We also must be alert to new WMD threats, and new sources of dangerous material that may exist in laboratories around the world.

Deadly agents can be crudely weaponized through dispersal in an air-conditioning system or contamination at a salad bar. Self-infected suicidal bioterrorists could travel anywhere in the world in just days. Even the simple act of creating random outbreaks of deadly diseases could produce terror and chaos. During the Cold War, the Soviet Union obtained from Africa the original samples of viruses and bacteria for its vast bio-weapons program.

That’s why the Nunn-Lugar program is now paying special attention to potential threats from Africa, along with the former Soviet states and South Asia. To improve America’s bio-defense preparedness, we must stop pathogen spread before it reaches our shores. A potential source of pathogens that could be used in a bioterror attack are the hundreds of poorly-secured laboratories in Africa and elsewhere around the world where deadly disease agents are collected, stored and studied. These facilities, especially in developing countries, often lack sufficient safeguards to prevent break-ins and theft by terrorists, or smuggling by insiders.
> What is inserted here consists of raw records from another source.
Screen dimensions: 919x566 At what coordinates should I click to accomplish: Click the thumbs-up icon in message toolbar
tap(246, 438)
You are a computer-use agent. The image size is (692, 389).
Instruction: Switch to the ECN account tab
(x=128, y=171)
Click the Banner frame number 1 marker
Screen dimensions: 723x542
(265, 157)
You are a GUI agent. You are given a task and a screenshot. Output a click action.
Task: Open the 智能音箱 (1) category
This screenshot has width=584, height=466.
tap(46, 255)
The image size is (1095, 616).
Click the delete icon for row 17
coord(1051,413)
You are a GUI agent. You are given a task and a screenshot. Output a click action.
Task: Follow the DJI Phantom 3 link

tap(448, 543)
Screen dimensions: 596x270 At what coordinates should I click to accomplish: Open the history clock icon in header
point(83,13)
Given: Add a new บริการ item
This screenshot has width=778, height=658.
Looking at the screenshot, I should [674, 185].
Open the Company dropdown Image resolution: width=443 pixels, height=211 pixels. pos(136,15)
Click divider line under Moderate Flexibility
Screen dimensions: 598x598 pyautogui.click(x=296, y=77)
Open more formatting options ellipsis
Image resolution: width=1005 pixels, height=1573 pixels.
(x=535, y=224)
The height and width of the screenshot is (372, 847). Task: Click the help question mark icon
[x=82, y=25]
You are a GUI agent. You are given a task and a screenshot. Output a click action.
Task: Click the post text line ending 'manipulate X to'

In 2010, I led a mission to Africa to assess the threat and found glaring security problems at several research installations. In Nairobi, Kenya, for instance, we inspected a public health disease laboratory located next to a known recruitment ground for Al Shabaab, the Somalia-based terrorist group affiliated with Al Qaeda. The laboratory compound was easily accessible, and, inside a building, bacteria and virus samples were stored in refrigerators with simple locks. There was no system to monitor what went in or out of the refrigerators, meaning that deadly samples could have been smuggled out without detection.

This is clearly an area where Nunn-Lugar’s biological expertise can help protect Americans at home and our service personnel overseas. In Africa, as well as in South and Central Asia, the program is helping to secure vulnerable facilities, promote cooperative research and transparency in the handling of dangerous pathogens, and build an early warning system that will enable us to detect and diagnose infections quickly.        

Proliferation of weapons of mass destruction remains the number one national security threat facing the United States and the international community. I have never considered Nunn-Lugar to be merely a program, or a funding source, or a set of agreements. Rather it is an engine of nonproliferation cooperation and expertise that can be applied around the world. In this way, international scientific collaboration can make a significant contribution to making the world safer for our children and grandchildren.